Tell me, if you saw this image as a home page for a website, how compelled are you to press something. Maybe you aren’t, but I bet millions of people would. It raises a question, answers a question, and stimulates curiosity. What more could you ask of a home page?

Necessities often breed a trend. Websites started out pretty simple in the early days when we hand coded everything. The introduction of shopping systems, forums, blogs, directories, calendars, custom forms, all started to complicate websites by increasing their capabilities. I can still find websites with more than 100 links on the home page. Why would anyone want to wade through and decide from 100 choices. The chances are good that the person is there at your website for a few possible reasons.

We are starting to learn this, because we are forced to simplify for phones and headsets and small tablets. You can’t fit 100 readable buttons on a page of a phone or a small tablet. Incidentally, the line between a phone size and a tablet size screen is beginning to blur. Now picture the day when millions of people are walking down the street surfing the web and making phone calls with only the use of their computerized sunglasses. What then?

When you consider all this while designing a website, you have to imagine how to deliver the information in a very simple format. Fewer words. Fewer buttons. Clearer imagery. Some sound or narrative. Video is a great idea. Make it easy for the customer to get a hold of your message, then lead them into your world. Simplicity is comforting, smooth, obvious, direct, efficient. However, simplicity is NOT easy to achieve. But you have to simplify, because customers and users generally want to make a decision quickly. They might want to read deeper, but they will tire of you early if making the decision takes a lot of work.

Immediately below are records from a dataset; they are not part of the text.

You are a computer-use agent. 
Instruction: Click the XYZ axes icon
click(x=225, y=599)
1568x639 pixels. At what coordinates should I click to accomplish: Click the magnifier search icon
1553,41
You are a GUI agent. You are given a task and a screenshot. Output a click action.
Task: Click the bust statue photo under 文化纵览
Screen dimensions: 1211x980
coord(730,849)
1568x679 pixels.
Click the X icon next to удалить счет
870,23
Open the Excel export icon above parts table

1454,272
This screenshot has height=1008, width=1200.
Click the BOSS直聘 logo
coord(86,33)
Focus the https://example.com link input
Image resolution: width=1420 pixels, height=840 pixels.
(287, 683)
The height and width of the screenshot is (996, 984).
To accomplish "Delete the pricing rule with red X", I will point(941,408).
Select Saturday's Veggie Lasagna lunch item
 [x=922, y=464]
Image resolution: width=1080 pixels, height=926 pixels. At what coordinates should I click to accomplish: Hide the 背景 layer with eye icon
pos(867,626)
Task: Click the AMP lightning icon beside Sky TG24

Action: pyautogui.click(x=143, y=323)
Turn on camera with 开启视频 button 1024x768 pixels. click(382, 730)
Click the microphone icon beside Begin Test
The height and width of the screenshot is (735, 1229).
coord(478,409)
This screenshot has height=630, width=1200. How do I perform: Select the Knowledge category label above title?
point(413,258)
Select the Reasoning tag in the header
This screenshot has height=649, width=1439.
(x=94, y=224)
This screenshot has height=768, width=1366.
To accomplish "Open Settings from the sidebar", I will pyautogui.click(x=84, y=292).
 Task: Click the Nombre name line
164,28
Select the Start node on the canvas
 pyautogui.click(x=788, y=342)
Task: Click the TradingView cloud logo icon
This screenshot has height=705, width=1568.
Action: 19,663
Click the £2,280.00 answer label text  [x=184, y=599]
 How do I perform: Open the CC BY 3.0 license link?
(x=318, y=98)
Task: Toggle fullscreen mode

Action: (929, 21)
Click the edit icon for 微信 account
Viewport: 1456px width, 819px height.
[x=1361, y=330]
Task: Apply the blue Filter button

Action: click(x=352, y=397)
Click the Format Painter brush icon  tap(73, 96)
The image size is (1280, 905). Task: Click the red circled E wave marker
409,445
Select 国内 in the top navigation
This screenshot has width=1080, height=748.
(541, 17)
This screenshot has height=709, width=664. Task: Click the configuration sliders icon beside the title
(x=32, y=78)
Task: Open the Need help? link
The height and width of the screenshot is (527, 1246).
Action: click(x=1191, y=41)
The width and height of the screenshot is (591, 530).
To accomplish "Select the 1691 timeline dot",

Websites are expected to work well on a mobile device. Sometimes a separate website is built for the phones. My smaller clients are pleased when I use a WordPress Framework Theme that is compatible with laptops and mobile devices at the same time. However, what this means is that we are designing for two, radically different devices. The website design works the same way on both, but the dominant device is the one with the most restrictions, which happens to be very small tablets, like phones. So, the ultimate test of a website design is if it works well on the cell phone. This alters the way we think of website design on laptops. It has forced me to simplify the navigation and the scope of the website. Instead of providing all the options possible on the home page, it compels me to channel the user down a custom designed, somewhat linear, path. There might be only on option on the home page, three options on the next page, and that might open up into a list of more in depth options. This approach lightens the load of effort for the user when they make decisions. Lead the customer where you want them to go instead of giving them every possible option up front, then reveal other options when it will benefit you and them.

If you approach a building with 70 floors and 300 offices, but there is a spacious and attractive lobby just inside the door, with a courteous desk clerk, you would calmly ask the clerk to guide you to your destination. Otherwise, you would need to study a huge, complicated map of offices and labels to get there. It is up to us to be the desk clerk of our company website. Treat the customer like you would in real life. Simplify your approach at the front door, and as deep in as you can. Don’t just throw the user into the deep end of the pool from the start, and remember to try it all out on your smart phone.